### Consignes de travail
Citez textuellement les lignes en commençant par celle qui contient « Where should I click to: Click the star » et en vous arrêtant après celle qui contient « The image size is (1024, 464). coord(29,116) », ces deux lignes comprises.

-------- Données fournies

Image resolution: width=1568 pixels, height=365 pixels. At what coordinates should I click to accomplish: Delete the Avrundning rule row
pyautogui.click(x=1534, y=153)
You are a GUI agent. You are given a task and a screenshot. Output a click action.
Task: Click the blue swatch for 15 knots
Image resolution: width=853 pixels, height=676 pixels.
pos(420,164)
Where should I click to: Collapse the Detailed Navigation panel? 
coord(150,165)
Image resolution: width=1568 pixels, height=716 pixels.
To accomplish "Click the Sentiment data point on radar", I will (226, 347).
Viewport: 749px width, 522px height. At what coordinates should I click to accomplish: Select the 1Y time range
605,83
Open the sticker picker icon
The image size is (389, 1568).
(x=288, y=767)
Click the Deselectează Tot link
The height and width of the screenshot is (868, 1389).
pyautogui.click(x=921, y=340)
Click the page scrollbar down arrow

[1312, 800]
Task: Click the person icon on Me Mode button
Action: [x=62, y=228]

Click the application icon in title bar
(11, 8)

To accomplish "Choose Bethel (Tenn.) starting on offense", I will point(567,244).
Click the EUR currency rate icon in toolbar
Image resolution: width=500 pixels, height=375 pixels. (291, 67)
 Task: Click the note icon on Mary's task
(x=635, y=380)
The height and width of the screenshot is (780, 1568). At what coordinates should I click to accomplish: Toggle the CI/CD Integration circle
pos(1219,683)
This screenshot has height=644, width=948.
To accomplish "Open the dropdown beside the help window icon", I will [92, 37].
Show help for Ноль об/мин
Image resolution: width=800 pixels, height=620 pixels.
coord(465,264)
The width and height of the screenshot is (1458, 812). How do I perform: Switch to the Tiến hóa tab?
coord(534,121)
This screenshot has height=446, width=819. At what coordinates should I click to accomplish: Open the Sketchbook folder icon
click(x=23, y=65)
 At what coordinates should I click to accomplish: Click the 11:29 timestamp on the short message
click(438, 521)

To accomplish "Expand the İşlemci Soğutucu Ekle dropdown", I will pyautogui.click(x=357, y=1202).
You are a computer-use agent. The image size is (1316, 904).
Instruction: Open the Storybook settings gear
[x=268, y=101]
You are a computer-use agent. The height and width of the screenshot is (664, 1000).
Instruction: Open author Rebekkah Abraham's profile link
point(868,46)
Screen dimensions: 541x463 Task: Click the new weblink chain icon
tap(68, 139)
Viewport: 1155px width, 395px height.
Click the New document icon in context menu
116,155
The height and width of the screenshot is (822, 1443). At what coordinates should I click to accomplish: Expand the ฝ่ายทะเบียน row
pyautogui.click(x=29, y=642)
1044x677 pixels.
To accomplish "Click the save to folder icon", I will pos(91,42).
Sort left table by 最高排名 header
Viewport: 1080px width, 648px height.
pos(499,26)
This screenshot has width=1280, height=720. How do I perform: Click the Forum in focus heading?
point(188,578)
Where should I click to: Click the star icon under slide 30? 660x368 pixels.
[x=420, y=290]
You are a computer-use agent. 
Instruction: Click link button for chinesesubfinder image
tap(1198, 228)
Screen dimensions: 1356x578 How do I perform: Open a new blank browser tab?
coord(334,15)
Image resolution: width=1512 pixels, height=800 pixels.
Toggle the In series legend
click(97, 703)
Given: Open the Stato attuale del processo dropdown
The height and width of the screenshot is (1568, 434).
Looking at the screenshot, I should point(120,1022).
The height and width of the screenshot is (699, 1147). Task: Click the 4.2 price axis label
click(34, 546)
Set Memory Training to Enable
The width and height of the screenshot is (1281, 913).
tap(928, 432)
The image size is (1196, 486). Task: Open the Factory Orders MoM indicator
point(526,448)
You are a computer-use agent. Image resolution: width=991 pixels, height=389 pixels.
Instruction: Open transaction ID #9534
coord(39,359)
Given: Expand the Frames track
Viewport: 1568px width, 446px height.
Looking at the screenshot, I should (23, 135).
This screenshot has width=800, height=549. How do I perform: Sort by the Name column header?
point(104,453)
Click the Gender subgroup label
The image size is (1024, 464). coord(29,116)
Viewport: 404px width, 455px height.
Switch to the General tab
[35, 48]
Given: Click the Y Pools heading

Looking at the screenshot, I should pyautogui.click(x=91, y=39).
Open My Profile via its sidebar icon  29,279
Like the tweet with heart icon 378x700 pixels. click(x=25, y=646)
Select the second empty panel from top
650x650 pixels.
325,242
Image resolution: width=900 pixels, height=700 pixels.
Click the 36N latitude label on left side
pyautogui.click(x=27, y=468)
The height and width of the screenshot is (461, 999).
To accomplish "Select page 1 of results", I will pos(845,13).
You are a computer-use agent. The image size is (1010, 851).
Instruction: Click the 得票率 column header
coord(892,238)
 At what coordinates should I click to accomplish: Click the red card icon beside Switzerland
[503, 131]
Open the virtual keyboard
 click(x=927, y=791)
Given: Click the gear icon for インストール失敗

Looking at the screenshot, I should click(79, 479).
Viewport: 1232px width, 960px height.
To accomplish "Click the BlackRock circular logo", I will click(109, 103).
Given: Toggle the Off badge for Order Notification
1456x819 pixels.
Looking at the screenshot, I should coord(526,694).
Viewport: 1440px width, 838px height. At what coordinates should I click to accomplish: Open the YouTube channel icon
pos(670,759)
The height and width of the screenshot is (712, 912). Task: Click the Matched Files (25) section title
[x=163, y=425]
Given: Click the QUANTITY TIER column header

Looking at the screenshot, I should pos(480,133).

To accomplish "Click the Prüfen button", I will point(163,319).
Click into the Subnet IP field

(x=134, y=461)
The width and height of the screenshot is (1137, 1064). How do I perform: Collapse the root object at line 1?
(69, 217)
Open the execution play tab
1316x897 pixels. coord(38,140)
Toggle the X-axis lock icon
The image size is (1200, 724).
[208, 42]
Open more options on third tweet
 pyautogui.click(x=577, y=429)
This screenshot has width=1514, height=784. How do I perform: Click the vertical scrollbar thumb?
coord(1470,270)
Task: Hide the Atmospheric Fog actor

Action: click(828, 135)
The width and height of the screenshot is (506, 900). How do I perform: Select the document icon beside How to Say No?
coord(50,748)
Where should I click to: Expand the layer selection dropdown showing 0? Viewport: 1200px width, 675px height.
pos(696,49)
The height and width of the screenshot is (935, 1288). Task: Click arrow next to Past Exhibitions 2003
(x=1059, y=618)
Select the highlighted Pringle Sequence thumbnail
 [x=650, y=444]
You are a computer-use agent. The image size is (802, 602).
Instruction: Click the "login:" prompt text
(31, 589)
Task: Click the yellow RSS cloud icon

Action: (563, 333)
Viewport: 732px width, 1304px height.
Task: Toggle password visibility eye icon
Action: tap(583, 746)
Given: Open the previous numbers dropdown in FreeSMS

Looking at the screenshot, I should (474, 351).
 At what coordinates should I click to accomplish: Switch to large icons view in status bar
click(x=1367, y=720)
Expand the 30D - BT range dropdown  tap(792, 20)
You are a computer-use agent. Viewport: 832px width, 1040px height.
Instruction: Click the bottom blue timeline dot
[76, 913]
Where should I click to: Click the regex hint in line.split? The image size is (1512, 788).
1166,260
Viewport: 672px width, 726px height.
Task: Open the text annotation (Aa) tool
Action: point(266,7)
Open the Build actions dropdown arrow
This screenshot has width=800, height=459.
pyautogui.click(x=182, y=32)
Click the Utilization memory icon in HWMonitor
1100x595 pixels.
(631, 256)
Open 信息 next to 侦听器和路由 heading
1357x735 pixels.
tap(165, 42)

----------------

### Réponse à l'exercice
Where should I click to: Click the star icon under slide 30? 660x368 pixels.
[x=420, y=290]
You are a computer-use agent. 
Instruction: Click link button for chinesesubfinder image
tap(1198, 228)
Screen dimensions: 1356x578 How do I perform: Open a new blank browser tab?
coord(334,15)
Image resolution: width=1512 pixels, height=800 pixels.
Toggle the In series legend
click(97, 703)
Given: Open the Stato attuale del processo dropdown
The height and width of the screenshot is (1568, 434).
Looking at the screenshot, I should point(120,1022).
The height and width of the screenshot is (699, 1147). Task: Click the 4.2 price axis label
click(34, 546)
Set Memory Training to Enable
The width and height of the screenshot is (1281, 913).
tap(928, 432)
The image size is (1196, 486). Task: Open the Factory Orders MoM indicator
point(526,448)
You are a computer-use agent. Image resolution: width=991 pixels, height=389 pixels.
Instruction: Open transaction ID #9534
coord(39,359)
Given: Expand the Frames track
Viewport: 1568px width, 446px height.
Looking at the screenshot, I should (23, 135).
This screenshot has width=800, height=549. How do I perform: Sort by the Name column header?
point(104,453)
Click the Gender subgroup label
The image size is (1024, 464). coord(29,116)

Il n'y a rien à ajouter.